# Big Apple BBQ Block Party-type event in Danville, Kentucky November 5 - wanna come and cook?



## workoutchamp (Jul 25, 2011)

I need some BBQ Brother's help. 

Are you all familiar with Big Apple BBQ  

my Cindy (with one eye) (KCBS joke) and I were at Mike Mills 3 seminars last fall and he was bragging on how great this event is. He takes his whole crew to NYC every year for this and serves an ungodly amount of people (of course, its NYC).

We want to recreate it (smaller obviously, but still huge) here in Danville, KY. *This is not a competition, but a way for us all to get together, hang out, have fun and sell our BBQ. Are you interested in joining us November 5?

No fees - and you are able to sell. We have Health Dept approval = 3 buckets and you're GTG.

•••What would make you come?

*** What could we do or have, to get you to join us in a 1st annual xxxxx BBQ Fest?
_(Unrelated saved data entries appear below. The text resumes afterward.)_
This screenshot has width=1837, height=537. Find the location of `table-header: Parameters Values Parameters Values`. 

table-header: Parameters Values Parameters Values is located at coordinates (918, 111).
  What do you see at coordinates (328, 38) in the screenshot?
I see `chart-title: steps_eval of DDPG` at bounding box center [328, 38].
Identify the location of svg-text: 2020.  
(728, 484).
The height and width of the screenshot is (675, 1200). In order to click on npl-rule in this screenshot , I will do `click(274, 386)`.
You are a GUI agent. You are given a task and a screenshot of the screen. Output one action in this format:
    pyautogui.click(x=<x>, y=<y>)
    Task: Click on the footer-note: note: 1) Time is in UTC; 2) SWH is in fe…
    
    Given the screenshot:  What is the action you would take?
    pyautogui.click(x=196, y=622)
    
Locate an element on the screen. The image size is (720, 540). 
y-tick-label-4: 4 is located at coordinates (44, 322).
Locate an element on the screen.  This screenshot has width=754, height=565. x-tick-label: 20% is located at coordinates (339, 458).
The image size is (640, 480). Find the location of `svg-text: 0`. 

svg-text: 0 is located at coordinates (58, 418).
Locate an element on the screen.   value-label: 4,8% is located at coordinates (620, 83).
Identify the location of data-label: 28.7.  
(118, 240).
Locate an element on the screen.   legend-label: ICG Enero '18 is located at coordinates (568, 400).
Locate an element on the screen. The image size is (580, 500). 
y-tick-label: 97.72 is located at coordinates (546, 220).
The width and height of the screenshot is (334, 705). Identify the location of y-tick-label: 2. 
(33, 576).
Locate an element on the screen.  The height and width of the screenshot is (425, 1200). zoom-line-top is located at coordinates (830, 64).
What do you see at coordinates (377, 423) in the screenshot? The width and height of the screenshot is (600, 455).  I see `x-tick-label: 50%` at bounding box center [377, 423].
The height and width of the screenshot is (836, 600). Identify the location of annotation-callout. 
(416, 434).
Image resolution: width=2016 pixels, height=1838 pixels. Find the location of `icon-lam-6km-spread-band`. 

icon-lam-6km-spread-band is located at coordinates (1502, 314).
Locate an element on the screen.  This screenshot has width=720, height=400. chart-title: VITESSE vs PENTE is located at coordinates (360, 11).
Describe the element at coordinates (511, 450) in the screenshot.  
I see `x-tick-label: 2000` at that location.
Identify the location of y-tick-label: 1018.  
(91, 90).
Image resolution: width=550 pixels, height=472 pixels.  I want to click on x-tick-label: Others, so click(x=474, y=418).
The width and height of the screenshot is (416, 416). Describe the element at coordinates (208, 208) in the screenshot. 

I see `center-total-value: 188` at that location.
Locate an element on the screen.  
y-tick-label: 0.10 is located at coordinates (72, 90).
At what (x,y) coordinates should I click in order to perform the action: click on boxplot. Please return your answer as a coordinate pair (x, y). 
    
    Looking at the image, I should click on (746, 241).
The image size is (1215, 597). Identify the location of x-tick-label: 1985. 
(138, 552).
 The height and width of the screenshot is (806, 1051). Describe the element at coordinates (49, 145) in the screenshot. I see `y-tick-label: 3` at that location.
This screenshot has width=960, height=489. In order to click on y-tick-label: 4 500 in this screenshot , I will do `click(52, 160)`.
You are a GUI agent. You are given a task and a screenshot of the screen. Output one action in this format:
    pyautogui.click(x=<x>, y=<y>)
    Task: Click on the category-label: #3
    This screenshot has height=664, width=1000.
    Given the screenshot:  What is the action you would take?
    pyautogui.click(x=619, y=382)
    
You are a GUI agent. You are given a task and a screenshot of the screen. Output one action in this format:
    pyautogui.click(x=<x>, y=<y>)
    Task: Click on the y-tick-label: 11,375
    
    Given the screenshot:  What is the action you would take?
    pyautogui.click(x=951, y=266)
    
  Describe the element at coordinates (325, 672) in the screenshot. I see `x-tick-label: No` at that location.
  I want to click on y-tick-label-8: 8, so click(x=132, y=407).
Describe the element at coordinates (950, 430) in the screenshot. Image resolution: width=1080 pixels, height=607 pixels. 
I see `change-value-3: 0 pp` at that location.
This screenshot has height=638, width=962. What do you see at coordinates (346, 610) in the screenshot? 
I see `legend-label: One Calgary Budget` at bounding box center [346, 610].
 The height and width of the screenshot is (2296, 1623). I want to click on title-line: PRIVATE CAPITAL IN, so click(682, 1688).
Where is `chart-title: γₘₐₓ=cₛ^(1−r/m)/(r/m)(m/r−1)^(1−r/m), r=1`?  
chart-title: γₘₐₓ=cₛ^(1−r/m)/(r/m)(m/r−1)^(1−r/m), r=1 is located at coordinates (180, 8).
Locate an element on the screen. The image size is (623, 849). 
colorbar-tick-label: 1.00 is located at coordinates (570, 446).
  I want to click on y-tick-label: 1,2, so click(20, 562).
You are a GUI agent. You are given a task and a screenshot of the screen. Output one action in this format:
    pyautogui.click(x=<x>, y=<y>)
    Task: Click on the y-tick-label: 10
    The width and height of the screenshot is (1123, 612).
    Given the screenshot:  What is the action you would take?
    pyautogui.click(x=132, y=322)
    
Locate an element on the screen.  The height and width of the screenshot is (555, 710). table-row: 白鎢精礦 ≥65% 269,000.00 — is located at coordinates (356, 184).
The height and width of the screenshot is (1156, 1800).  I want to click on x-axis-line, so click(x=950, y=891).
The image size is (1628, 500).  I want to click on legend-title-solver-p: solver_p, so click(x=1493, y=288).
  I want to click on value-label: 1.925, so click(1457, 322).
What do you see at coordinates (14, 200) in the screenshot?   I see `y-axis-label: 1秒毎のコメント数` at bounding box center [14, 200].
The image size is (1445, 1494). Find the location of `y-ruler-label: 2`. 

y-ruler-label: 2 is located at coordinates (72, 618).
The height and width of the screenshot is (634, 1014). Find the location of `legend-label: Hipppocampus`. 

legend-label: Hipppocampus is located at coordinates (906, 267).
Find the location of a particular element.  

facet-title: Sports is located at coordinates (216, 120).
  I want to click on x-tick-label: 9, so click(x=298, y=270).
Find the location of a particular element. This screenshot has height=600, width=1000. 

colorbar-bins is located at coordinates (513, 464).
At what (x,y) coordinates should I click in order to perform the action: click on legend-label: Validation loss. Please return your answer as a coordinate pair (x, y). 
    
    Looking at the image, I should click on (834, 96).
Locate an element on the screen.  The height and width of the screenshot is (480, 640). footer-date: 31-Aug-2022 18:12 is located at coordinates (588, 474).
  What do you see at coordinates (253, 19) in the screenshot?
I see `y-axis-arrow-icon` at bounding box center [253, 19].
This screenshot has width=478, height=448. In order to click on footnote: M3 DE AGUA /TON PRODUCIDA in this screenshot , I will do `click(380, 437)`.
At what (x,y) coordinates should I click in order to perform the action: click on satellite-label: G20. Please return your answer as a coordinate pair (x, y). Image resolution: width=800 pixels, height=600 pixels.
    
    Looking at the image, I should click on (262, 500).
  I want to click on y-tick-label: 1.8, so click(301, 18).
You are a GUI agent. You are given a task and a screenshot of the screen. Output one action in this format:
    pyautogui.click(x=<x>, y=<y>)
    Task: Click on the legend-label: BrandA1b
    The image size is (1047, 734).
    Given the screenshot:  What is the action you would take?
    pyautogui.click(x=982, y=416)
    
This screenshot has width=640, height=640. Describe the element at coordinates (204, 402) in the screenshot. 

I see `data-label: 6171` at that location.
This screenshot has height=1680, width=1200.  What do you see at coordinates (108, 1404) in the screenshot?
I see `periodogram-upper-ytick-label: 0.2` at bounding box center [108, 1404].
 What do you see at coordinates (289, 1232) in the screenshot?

We have a TON of talent here in the music sector, blues bands ? no problem. And we have the space and local political support (all friends of mine ? who love BBQ). It helps when there are a bunch of foodies on the counsel and boards of everything. :-)

Again, what would make you interested in coming on down to Danville  for the weekend and Qing with us?

Best, Brad LuckyDogBBQ.com  for some of our latest antics.


----------



## workoutchamp (Jul 25, 2011)

we just got a confirmation from a Q-er in TN, so we got us a start to a party.

Let me know what we can do to get you all here.


----------



## roller (Jul 25, 2011)

Sounds like a good time wish I lived closer...


----------